Renfield tells the tale of Renfield (Nicholas Hoult), who is struggling to appease the endless, cruel demands of his extremely toxic boss Dracula (Nicolas Cage). In fact, Renny has started going to a Codependents Anonymous support group, both to find new potential victims in the form of abusive partners and talk about his own issues with likeminded people. Things come to a head when the dissatisfied Renfield saves honest copper Rebecca (Awkwafina) from coke-addled gangster Teddy Lobo (Ben Schwartz) and decides that maybe being a hero is a good look for him. Naturally, this displeases Dracula something fierce, and pretty soon it’s on for young and old, for 93 minutes of often fun but profoundly uneven cinema.
Renfield is one of those films that was clearly mucked about in post-production. Whether this was due to hasty reshoots due to poor test screenings or overzealous editing by chicken-hearted executives is hard to say, but the result is a film that lurches from one tonal extreme to another with little rhyme or reason. What works? Well, Nicholas Hoult is great as Renfield. A really likable performance from an actor coming into his own. Nicolas Cage is… well, it’s Cage so it’s the same fully committed but unhinged turn we expect from the man, which is both entertaining and a bit exhausting. Imagine Christopher Lee with severe head trauma and you’ll have some idea of what you’re in for. Still, it’s the first time Cage has played a blood sucker since 1988’s Vampire’s Kiss and that’s reason enough for celebration.
On the less than stellar side of things, the gangster subplot involving the great Shohreh Aghdashloo feels like something from a late ‘90s comic book adaptation, with noisy and stupid action scenes brimming with buckets of CGI blood that never seems to land on anything. This stuff is fine in small doses but gets old quickly, detracting from some of the film’s more interesting themes and ideas.

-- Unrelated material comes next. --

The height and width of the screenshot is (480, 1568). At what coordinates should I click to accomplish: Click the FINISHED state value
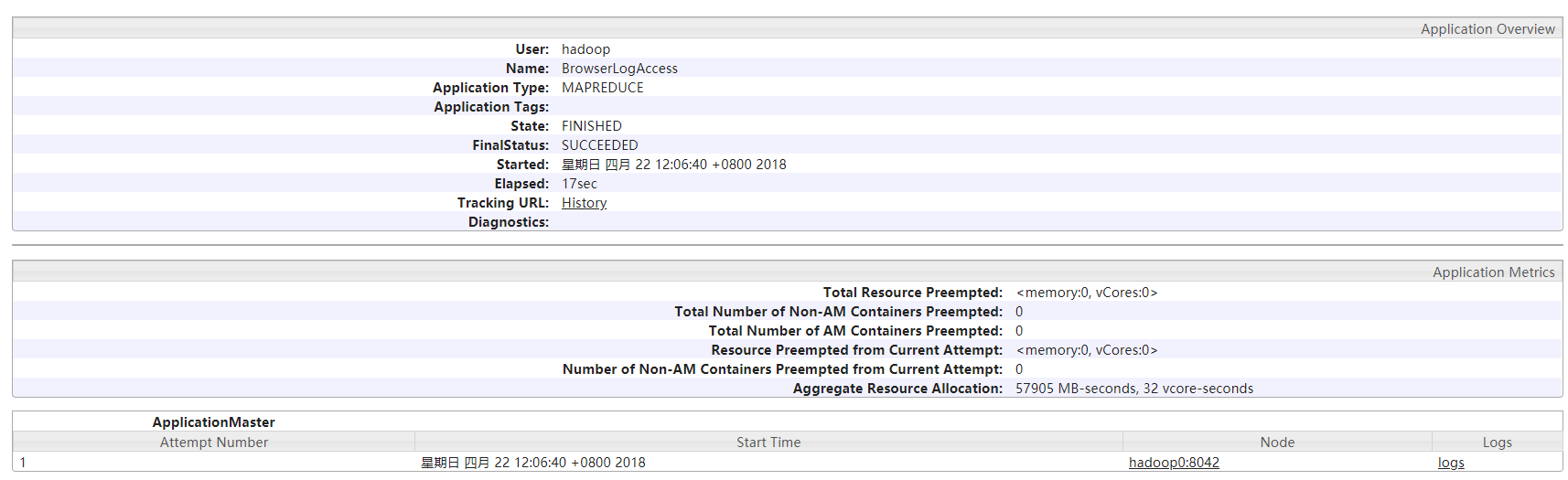tap(591, 126)
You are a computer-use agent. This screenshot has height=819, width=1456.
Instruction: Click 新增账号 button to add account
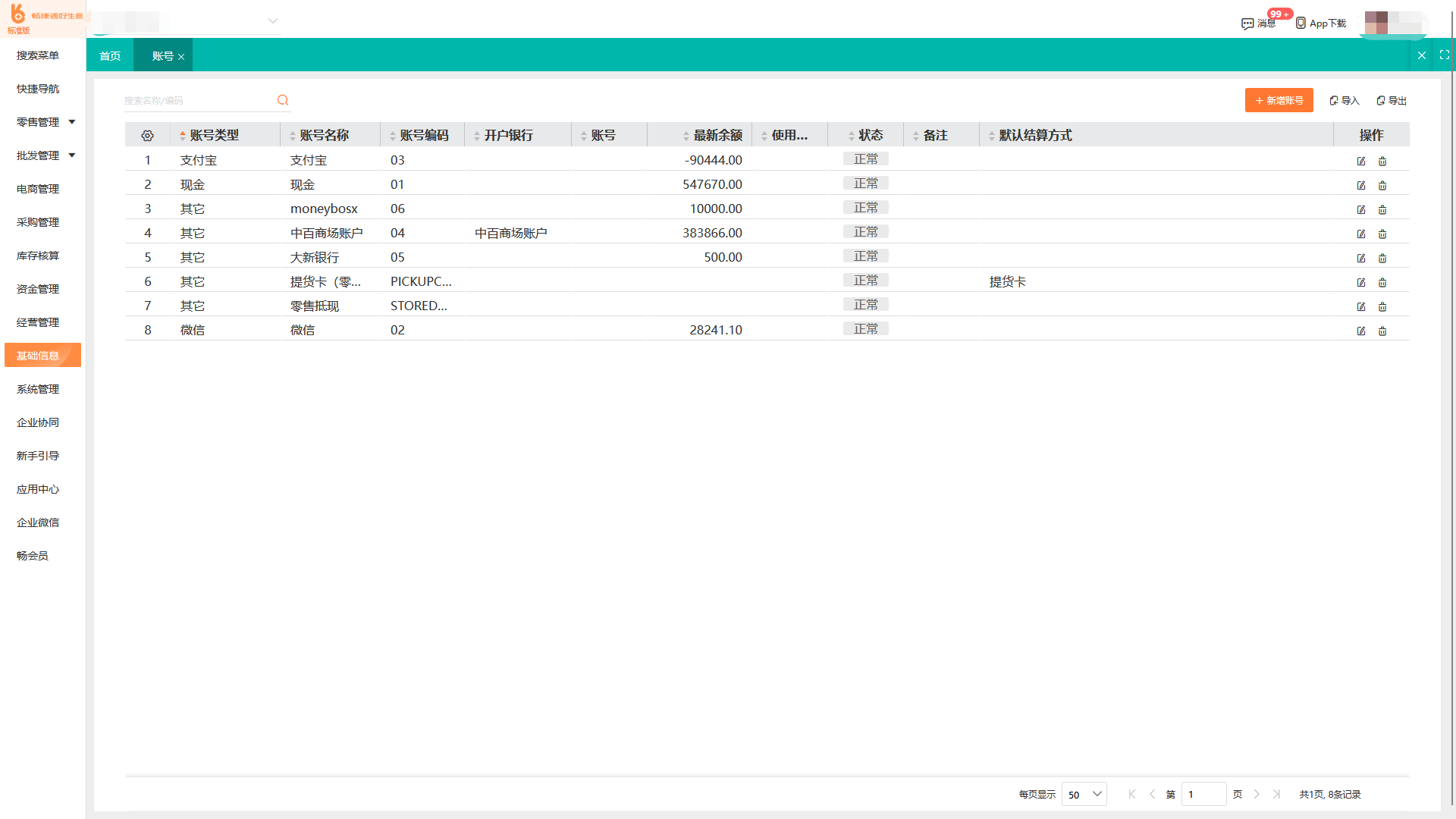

Renfield is a great premise for a horror comedy that never entirely delivers on its initial promise. A better film probably existed at some point, before it was drowned in studio notes, and it’s sad to think of the more interesting movie we’ll likely never get to see. That said, if you’re in the mood for some undemanding gory fun, bolstered by solid performances and Nicolas Cage doing his usual schtick, you’ll likely have a decent, if unspectacular time with Renfield. It’s not horror comedy royalty like Shaun of the Dead or An American Werewolf in London, but it’s better than chewing on a handful of bugs.